The aforementioned lack of knowledge is unfortunately pervasive in other areas of the PHP community. In my experience, the average PHP developer doesn’t know much about UNIX/Linux, doesn’t know much about databases, doesn’t know much about separation of concerns, and either doesn’t know or doesn’t care much about best practices.

All those things are okay if you’re using PHP as a templating language, which was its original purpose. But I’ve maintained for a while now that if you’re serious about the craft of software development–about achieving excellence in your work–PHP just might be a career hazard.

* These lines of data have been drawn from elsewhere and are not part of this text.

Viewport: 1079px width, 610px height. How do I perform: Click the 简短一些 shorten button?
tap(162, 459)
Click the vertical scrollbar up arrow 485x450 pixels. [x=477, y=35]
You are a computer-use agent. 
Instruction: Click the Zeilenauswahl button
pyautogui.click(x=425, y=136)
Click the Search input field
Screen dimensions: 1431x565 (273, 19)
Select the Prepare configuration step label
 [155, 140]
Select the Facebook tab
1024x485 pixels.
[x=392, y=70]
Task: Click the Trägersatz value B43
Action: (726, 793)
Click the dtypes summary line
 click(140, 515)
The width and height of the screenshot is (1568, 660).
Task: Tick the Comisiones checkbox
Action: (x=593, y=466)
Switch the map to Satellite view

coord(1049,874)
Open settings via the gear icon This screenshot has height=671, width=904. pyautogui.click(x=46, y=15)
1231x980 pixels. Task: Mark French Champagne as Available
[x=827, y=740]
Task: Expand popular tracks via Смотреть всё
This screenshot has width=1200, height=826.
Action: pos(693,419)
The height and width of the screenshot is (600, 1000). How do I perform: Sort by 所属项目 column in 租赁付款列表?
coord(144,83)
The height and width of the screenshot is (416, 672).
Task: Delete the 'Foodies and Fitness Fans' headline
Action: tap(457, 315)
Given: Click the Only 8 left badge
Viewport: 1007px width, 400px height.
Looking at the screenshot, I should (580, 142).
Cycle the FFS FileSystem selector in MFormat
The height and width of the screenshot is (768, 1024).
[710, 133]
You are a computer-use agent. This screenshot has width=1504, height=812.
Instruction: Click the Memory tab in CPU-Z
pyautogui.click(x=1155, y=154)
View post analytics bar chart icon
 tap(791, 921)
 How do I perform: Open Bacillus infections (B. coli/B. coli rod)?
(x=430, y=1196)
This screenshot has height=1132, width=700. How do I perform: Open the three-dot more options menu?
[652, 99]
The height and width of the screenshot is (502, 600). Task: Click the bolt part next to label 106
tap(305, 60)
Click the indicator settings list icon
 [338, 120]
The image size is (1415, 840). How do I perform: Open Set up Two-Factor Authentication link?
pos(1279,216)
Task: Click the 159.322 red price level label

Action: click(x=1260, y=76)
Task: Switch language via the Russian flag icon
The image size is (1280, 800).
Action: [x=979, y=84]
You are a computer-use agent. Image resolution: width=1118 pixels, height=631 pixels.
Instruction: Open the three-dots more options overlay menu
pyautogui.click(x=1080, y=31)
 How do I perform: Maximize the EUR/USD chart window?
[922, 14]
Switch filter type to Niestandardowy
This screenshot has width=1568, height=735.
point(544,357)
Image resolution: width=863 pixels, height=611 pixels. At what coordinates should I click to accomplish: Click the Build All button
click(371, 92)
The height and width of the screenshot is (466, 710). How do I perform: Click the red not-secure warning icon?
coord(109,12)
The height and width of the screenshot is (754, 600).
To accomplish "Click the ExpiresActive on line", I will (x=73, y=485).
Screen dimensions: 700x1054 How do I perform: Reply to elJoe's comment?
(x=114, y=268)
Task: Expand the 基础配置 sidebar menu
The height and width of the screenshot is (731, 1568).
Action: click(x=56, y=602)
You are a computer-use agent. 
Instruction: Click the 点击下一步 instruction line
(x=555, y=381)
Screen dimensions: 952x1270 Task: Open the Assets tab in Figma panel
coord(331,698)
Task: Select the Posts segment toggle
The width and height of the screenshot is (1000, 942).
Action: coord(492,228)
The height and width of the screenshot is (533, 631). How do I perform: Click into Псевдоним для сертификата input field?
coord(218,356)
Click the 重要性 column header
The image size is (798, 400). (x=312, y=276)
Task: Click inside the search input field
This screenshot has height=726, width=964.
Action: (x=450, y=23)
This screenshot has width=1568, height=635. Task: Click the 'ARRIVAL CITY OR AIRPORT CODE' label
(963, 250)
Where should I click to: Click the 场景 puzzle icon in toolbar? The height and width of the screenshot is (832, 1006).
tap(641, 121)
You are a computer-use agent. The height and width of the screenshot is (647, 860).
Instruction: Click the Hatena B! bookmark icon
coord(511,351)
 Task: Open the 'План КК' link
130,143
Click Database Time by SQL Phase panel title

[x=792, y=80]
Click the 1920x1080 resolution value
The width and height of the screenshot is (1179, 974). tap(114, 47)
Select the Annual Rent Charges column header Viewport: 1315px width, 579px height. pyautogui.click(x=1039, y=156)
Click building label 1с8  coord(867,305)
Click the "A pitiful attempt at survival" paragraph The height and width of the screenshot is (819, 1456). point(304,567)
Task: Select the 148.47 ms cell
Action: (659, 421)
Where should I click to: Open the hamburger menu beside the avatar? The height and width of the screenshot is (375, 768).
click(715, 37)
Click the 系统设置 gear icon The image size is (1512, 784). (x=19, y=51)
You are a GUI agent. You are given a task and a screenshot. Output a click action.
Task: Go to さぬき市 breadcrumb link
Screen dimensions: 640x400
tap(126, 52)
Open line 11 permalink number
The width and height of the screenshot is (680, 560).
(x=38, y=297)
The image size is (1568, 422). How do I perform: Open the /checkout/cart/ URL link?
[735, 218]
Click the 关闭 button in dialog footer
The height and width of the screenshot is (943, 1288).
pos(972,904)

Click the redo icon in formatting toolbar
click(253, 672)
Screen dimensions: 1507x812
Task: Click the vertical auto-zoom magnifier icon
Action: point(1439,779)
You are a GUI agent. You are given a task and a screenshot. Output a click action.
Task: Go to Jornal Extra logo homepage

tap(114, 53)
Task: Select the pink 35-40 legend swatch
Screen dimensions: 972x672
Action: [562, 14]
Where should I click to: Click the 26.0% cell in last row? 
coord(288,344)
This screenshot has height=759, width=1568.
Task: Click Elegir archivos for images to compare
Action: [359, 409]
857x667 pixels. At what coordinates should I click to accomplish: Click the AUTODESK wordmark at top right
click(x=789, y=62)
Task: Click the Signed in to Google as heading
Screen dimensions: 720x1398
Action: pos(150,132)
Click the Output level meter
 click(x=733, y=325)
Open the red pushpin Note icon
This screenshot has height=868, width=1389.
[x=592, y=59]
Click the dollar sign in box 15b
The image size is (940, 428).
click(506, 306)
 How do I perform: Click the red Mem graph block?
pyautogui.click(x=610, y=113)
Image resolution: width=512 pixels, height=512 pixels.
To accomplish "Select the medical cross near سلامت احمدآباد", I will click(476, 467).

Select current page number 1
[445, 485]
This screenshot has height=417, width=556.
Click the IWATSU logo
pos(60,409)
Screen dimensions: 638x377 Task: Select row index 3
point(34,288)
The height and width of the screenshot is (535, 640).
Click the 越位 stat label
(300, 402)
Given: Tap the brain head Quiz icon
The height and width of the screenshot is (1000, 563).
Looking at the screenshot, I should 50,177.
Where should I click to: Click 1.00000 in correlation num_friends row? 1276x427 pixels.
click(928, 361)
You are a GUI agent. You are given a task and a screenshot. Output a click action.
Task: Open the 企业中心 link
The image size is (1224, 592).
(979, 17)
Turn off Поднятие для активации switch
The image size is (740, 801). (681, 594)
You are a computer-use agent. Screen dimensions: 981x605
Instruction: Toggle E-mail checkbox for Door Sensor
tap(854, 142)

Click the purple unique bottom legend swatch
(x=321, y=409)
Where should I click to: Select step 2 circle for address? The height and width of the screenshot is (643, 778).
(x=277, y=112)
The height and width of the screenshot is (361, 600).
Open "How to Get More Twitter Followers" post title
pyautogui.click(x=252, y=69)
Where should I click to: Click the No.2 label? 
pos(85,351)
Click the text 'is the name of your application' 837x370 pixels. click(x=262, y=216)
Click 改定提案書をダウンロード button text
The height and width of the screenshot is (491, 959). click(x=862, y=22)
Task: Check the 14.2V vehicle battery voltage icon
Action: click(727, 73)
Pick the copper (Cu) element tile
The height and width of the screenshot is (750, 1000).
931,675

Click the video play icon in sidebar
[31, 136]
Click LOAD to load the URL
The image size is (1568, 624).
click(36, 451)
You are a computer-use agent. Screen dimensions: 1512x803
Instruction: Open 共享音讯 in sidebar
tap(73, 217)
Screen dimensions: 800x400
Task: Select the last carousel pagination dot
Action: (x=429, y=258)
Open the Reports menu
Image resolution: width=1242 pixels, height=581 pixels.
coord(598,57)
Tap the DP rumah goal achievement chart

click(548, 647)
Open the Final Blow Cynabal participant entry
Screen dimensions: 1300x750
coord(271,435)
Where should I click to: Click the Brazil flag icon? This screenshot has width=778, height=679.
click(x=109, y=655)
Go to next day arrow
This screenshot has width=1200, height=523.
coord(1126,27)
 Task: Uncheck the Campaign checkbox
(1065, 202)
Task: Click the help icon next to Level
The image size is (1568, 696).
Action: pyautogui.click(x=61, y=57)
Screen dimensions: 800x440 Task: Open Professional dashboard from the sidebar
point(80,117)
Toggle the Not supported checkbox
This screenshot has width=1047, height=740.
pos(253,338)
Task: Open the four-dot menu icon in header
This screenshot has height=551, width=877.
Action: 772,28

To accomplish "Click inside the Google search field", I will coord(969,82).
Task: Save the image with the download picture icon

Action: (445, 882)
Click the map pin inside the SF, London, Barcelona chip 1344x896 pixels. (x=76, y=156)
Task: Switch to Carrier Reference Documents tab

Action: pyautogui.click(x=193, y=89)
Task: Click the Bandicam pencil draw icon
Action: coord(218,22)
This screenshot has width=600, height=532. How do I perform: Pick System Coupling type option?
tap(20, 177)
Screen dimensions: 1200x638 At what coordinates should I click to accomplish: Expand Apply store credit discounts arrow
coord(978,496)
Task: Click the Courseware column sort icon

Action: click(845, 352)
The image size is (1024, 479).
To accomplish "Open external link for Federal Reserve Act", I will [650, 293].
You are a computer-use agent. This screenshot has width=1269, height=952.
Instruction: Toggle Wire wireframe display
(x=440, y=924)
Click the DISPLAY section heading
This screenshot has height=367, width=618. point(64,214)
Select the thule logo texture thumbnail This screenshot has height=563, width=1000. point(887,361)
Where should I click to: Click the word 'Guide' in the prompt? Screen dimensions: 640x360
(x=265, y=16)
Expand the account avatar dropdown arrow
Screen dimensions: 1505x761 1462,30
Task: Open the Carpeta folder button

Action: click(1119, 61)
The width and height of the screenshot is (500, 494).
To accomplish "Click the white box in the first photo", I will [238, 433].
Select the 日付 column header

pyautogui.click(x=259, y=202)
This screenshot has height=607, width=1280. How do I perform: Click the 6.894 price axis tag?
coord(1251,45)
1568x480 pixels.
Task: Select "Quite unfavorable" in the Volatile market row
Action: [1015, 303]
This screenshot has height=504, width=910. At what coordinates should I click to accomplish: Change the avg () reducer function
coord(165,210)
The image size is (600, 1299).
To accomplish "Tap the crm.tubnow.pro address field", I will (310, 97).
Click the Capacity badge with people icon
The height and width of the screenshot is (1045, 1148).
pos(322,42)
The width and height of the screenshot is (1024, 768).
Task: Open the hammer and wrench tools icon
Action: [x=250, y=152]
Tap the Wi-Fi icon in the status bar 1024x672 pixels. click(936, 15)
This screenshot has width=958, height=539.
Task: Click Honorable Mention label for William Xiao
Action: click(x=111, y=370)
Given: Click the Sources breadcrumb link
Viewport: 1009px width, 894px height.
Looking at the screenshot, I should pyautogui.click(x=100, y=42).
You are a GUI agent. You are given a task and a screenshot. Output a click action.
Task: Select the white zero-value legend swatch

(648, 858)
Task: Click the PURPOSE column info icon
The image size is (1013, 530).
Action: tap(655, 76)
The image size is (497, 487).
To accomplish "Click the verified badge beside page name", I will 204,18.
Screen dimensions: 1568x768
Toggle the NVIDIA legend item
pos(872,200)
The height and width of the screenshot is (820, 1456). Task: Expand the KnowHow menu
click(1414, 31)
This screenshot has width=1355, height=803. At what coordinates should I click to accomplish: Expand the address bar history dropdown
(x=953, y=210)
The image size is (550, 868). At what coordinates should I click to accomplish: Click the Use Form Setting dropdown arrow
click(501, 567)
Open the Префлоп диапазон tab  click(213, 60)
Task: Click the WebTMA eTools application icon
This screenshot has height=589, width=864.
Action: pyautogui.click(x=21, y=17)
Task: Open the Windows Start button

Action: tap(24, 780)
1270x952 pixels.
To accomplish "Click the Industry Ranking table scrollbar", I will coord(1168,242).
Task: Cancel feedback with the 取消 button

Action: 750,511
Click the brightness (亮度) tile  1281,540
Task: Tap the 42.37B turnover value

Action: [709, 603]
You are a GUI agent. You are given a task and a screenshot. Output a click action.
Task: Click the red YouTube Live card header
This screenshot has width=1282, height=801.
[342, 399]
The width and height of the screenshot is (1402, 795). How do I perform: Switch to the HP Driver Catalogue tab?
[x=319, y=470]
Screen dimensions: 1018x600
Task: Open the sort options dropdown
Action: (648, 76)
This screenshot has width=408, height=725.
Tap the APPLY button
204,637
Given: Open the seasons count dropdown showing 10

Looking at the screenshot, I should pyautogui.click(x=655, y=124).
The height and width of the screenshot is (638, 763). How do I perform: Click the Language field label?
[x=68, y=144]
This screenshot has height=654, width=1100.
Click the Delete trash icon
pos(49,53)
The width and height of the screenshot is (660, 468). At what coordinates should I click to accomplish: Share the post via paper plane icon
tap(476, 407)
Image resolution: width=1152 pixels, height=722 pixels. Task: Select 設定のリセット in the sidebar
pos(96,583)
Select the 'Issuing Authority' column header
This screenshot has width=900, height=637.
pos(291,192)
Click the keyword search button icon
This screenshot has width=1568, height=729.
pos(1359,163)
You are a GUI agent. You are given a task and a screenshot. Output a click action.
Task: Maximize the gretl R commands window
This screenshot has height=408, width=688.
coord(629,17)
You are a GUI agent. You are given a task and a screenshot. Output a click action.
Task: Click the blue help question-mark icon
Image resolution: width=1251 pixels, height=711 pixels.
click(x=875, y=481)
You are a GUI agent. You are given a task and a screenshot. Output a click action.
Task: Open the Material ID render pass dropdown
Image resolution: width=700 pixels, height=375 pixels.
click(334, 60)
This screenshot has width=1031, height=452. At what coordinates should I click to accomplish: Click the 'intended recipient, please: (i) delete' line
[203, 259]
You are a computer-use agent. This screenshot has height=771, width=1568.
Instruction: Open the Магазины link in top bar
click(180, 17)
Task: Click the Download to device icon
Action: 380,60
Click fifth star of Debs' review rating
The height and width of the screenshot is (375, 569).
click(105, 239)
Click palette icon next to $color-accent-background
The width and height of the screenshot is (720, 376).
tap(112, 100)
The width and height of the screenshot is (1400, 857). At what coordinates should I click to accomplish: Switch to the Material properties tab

I’ve moved on in my professional life, and I no longer even accept side projects doing PHP.

For some people, life is too short to use inferior tools. For others, life is too short to worry about the tool. Both viewpoints are defensible, but I think we have to accept that the aspirations of these two groups are very different.

Seeing that photo, at first I thought that you are going to praise you new hammer that you just bought for $199, and elaborate on how it was worth that price…

Jeff, you may get it. Realize that there are many people out there who don’t, though. Lots of developers use PHP day-to-day and think its flaws are fine and dandy. Those are the people that really need to be reached.

This is the fault - or rather, the pitfall - of open source software. It’s due to the narrowed perspective of the designer. People who don’t have to expand their awareness to include the realities of others (because they have to - commercial software companies demand it, and ignore it at their peril) end up creating applications that fully satisfy just one person - themselves - for a while.

Brilliant software works for many people and is updated rapidly in response to user requests. Think WordPerfect for DOS in the mid-1990s. The company responded to user requests and incorporated the good ones quickly - you could buy an update disk for $15 every few months.

Then along came Microsoft with marketing power and a bad attitude and bad software…and we haven’t had a decent word-processing app since.

PHP’s epic fail is not in language design on implementation. There are FAR worse languages out there (anyone know ActionScript? and apparently AppleScript is comparably bad). No, PHP’s fail is that it managed to get to be ubiquitous. It is everywhere and there is copious legacy code which needs to be supported (and it is cheaper to support bad but working code than it is to rewrite from scratch). And, of course, because the legacy code is bad PHP, the new code also has to be in PHP to be compatible.

Personally, I prefer Python (or Lisp… I dream of a Lisp-1 world… sigh…), but so long as PHP is paying my bills, I will hold my nose and use it.